September 2012


It’s 2012, so to find out what people are thinking, I don’t turn on the TV or open the daily newspaper. I log on to Twitter. I’m writing this on August 1, which is the day after metro Atlantans resoundingly turned TSPLOST into TSPLAT. Nice joke, but it’s not mine. Found it on Twitter. (Thanks, Andisheh Nouraee.) What else am I finding as I scroll through this remarkable invention? Someone named Sandy is commending Governor Nathan Deal for pledging to take a more active role in transportation planning. “A plan that works w/o my $$—Gold!” Sandy writes. Sandy, evidently, lives off the grid and rides a horse to work, sticking only to dirt paths. She also seems to think that whatever Governor Deal does, he’ll do it using something other than tax dollars. Well, I suppose prayer is free.

Here’s one from MisterAtlanta, who describes himself as the “hardest working man in #Atlanta.” At 35,000 tweets, it’s clear what his job is. “People talking about how great #Atlanta ‘could’ be, pisses me off,” he writes. “#Atlanta could be better if you took your ass back where you came from.”

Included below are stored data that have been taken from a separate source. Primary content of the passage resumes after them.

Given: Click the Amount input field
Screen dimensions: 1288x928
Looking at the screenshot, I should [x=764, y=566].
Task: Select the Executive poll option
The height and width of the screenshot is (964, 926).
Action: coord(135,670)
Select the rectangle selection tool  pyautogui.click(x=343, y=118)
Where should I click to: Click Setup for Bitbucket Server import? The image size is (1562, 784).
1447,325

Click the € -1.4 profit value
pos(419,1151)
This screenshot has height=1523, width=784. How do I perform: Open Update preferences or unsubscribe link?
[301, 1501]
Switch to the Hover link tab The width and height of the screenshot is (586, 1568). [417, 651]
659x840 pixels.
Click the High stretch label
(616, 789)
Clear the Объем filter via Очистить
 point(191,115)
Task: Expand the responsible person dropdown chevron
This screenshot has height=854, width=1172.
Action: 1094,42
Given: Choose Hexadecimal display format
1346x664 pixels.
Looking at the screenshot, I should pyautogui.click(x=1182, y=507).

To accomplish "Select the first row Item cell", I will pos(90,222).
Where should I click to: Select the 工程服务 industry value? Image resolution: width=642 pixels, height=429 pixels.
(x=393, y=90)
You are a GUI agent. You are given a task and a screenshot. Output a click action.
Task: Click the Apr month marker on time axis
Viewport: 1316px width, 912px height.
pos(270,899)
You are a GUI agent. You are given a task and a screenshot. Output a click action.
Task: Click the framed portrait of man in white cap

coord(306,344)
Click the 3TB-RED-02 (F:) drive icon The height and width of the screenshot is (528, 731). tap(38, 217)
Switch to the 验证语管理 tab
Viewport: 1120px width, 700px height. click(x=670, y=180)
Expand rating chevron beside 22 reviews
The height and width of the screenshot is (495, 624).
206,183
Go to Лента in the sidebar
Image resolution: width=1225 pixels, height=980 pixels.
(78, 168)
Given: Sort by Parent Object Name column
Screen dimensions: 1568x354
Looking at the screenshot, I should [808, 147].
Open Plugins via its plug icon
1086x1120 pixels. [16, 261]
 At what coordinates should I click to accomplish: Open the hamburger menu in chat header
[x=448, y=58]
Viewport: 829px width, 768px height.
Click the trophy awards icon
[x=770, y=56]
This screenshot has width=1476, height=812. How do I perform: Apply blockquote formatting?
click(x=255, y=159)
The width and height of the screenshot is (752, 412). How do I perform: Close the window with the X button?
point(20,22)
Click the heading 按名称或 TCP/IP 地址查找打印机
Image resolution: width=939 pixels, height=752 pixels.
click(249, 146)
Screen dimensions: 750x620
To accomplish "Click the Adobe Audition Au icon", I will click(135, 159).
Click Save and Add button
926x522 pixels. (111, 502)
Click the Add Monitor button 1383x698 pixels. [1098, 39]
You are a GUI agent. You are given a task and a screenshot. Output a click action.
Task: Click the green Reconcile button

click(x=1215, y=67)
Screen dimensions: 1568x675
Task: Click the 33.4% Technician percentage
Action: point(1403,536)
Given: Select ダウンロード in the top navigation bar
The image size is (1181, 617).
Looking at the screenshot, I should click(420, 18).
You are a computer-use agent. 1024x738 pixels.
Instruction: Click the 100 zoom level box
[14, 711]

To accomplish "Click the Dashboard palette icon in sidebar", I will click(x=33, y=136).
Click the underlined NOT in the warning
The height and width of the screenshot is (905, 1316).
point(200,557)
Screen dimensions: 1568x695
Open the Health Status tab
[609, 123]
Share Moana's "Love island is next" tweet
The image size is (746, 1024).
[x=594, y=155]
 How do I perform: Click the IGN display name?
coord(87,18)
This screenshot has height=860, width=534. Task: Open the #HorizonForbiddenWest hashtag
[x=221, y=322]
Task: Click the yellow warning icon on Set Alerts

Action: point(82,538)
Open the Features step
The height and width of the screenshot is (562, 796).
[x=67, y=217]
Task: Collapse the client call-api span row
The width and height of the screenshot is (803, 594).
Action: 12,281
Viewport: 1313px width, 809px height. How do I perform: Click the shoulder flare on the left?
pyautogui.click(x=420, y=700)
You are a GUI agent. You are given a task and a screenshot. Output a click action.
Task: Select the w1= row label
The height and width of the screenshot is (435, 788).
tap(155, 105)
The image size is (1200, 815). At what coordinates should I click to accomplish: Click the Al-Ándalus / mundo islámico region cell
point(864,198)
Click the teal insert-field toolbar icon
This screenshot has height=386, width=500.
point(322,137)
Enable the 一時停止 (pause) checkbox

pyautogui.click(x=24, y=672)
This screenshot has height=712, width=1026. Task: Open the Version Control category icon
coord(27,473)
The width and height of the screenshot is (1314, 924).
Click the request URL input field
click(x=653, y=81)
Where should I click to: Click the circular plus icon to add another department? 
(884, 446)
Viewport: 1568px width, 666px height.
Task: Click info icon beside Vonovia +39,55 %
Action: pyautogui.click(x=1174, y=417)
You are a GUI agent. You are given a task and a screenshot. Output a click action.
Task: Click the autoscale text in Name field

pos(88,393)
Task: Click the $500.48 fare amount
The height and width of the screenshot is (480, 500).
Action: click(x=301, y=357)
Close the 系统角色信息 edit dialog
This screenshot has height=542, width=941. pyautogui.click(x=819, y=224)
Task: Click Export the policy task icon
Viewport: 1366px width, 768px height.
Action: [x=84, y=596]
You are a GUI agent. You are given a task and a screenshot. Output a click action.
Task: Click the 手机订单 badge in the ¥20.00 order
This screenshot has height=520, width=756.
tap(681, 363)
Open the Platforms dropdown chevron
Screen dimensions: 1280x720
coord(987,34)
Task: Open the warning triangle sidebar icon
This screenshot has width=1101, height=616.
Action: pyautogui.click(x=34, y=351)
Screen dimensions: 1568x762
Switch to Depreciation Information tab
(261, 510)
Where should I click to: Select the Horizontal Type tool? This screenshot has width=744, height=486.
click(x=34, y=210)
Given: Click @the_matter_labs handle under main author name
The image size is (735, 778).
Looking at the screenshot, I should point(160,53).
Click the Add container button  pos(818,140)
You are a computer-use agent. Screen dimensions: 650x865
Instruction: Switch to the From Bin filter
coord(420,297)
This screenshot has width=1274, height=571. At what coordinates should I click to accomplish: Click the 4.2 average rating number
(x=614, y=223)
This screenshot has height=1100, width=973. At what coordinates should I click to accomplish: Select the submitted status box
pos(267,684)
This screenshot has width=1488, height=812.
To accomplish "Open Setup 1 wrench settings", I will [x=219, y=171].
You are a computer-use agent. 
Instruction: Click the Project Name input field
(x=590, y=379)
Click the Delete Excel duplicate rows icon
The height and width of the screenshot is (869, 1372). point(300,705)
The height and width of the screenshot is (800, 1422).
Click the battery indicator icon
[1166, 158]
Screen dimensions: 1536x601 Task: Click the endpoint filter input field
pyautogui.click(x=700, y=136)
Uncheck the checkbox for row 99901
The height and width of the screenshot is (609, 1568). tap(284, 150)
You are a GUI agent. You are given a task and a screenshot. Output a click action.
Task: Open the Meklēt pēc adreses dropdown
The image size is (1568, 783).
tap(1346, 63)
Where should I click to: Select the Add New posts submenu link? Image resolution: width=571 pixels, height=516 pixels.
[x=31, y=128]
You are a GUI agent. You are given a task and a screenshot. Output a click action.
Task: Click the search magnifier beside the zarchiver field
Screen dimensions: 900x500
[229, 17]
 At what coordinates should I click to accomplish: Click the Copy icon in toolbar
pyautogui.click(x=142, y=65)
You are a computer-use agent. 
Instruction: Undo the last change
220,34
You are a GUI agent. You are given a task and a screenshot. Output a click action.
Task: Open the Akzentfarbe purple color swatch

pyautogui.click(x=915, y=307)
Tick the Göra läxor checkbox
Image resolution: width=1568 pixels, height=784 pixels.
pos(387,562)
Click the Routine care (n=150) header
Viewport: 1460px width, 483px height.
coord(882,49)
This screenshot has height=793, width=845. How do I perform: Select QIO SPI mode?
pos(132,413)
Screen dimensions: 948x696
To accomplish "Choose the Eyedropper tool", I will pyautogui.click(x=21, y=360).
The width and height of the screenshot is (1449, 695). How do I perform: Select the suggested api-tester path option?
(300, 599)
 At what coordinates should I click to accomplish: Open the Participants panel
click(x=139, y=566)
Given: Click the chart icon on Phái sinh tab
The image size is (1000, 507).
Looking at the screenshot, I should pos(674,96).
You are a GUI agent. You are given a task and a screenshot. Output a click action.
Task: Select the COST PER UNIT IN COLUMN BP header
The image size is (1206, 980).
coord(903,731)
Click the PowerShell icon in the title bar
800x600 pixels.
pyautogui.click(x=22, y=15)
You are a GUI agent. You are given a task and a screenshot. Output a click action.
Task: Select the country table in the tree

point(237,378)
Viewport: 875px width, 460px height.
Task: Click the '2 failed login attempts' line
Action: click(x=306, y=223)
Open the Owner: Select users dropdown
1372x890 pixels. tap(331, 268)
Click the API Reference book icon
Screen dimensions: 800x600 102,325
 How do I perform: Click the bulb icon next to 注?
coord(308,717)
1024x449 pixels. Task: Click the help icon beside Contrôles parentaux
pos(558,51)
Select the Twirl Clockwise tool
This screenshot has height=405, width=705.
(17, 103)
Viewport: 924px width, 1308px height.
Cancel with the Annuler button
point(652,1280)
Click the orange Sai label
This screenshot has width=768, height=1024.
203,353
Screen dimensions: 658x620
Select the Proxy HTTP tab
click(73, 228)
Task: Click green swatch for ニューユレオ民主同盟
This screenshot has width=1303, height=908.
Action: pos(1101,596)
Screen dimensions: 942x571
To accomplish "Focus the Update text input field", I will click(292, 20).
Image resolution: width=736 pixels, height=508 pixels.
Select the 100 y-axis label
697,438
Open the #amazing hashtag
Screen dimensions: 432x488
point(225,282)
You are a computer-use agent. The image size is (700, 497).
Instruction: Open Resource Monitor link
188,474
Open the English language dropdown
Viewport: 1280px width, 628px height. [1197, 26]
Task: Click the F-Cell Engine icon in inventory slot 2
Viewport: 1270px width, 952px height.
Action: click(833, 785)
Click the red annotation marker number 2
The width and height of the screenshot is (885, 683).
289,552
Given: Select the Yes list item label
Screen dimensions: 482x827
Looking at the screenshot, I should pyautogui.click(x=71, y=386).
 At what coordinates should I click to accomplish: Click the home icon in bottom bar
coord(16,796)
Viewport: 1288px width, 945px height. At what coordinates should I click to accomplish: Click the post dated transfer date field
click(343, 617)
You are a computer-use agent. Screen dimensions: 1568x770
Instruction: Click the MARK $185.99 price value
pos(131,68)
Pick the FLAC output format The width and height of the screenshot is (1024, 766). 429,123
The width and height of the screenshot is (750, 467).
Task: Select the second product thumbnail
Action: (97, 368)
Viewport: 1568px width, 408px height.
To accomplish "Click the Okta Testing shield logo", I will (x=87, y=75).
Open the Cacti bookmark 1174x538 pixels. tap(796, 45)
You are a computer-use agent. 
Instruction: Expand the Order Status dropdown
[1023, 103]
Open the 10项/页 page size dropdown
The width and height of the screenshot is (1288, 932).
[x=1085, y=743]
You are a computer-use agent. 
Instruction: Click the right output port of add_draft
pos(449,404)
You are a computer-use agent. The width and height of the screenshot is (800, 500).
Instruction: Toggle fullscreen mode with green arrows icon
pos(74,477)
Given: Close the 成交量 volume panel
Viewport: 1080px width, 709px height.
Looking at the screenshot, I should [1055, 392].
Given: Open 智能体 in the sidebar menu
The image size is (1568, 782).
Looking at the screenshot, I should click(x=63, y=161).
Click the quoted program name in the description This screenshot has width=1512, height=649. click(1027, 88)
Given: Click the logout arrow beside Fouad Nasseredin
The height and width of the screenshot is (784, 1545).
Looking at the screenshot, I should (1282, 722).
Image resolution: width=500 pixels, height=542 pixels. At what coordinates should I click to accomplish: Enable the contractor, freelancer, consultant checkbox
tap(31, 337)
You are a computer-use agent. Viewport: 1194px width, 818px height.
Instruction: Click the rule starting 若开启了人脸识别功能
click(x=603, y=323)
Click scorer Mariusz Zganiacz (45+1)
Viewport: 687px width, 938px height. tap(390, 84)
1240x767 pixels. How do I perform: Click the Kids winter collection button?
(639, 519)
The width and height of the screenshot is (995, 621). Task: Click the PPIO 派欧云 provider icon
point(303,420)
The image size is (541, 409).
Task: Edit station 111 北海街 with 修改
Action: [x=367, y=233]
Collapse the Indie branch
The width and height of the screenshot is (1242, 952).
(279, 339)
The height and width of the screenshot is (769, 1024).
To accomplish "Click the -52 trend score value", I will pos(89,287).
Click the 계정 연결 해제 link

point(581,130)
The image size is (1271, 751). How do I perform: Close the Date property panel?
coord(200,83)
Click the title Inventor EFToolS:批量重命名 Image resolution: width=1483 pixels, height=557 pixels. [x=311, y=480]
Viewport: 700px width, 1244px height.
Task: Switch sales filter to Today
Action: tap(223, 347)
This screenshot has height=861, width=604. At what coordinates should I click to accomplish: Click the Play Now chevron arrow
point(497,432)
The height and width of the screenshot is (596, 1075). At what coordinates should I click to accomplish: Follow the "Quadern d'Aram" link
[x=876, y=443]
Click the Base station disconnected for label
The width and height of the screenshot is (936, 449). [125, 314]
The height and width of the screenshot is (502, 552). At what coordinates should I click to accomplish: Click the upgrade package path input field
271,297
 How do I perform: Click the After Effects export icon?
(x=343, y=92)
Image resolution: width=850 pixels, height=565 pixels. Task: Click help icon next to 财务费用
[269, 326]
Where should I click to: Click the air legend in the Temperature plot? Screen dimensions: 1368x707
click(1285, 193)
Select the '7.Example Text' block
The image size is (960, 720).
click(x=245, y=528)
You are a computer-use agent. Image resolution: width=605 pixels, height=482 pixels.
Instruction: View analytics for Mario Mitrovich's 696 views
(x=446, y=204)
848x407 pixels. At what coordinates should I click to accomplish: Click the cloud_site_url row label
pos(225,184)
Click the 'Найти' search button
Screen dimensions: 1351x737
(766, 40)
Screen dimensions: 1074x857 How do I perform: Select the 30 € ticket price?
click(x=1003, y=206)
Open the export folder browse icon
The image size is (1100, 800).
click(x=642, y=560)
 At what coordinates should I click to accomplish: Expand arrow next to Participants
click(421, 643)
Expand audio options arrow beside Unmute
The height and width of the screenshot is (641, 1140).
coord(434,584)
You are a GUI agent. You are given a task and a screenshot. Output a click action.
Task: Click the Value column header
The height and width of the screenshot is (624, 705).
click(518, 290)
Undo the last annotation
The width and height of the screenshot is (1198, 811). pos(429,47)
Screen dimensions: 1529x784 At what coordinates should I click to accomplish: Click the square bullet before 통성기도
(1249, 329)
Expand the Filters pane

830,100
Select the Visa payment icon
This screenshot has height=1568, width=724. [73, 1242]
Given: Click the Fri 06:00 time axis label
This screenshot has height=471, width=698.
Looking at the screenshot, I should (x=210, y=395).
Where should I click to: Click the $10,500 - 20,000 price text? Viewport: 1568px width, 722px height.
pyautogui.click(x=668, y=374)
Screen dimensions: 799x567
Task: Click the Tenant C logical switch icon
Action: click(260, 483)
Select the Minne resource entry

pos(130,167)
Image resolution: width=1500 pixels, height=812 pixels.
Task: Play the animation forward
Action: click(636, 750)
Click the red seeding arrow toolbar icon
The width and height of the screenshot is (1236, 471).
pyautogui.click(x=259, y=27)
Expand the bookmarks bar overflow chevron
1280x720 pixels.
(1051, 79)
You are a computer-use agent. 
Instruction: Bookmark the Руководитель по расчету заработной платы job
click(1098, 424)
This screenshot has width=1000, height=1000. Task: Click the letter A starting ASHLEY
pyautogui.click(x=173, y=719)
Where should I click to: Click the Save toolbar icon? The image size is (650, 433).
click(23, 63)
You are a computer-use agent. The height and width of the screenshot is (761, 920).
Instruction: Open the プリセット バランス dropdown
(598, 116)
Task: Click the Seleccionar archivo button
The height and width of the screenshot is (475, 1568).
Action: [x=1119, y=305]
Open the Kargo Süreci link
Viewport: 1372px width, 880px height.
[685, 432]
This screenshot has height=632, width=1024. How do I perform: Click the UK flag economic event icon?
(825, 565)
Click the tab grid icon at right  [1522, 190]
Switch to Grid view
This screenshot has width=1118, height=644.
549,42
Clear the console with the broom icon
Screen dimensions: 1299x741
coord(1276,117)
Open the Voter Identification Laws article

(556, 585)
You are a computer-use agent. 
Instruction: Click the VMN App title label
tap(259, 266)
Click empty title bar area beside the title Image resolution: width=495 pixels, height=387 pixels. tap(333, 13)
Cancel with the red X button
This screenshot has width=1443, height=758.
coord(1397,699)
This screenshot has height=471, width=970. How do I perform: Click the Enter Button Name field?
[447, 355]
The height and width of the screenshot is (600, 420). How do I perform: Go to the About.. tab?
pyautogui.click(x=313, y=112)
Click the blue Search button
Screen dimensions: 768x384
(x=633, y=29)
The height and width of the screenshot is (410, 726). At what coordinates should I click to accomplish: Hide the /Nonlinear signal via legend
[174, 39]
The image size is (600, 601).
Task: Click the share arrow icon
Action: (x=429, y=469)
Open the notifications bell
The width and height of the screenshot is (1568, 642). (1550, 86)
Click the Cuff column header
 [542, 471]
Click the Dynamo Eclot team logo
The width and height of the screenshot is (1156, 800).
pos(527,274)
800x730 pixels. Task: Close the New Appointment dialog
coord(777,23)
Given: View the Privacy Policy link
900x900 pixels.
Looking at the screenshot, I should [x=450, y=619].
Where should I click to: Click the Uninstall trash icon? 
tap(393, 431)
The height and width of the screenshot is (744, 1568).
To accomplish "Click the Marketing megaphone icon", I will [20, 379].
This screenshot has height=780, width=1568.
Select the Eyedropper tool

Mark Toro writes: “OK, #TeaParty, you win. What are YOU going to do about traffic?” Nick Aliffi: “If you live in Atlanta, you can no longer bitch about bad traffic. We’ll just stay a backwater town.”

I can’t keep up. These are just what I saw trending in the space of a few minutes. The TSPLOST supporters are writing eulogies for Atlanta, the Tea Partiers are gloating, and the residents of South DeKalb continue to wonder when anyone will pay attention to them. 

I was, at most, a reluctant TSPLOST supporter. The cynical part of me saw it as nothing more than a way for spineless politicians to wash their hands of a tough decision and instead leave it up to the voters. (I mean, what are we paying these guys for?) But as election day grew near, I started to see the vote as less a laundry list of roads and rail than a referendum on vision. As in, can we unite behind one? That we can’t—so far, anyway—is dismaying.

Meanwhile, this magazine is about to go to the printer, and I’m so distracted I haven’t even talked about the great stuff in this issue. I haven’t mentioned Bill Addison’s artery-clogging ranking of our city’s best steakhouses. I haven’t talked about the gorgeous fashion spread from Barnsley Gardens. Nor have I directed your attention to the strange tale of Ed Kramer, the DragonCon cofounder who, twelve years after his arrest on child molestation charges, still awaits trial. What else haven’t I done? I haven’t talked about the Dream, Atlanta’s WNBA franchise that is the definition of affordable family entertainment, and yet inexplicably struggles for fans. I also haven’t referred you to our review of the Optimist, one of the year’s most exciting new restaurants. (Seafood! Or, to bring it back to Twitter: “@TheOptimistATL dinner was divine!”)

All these things I haven’t done. Clearly I need to work harder. Maybe Mister­Atlanta could give me a lesson.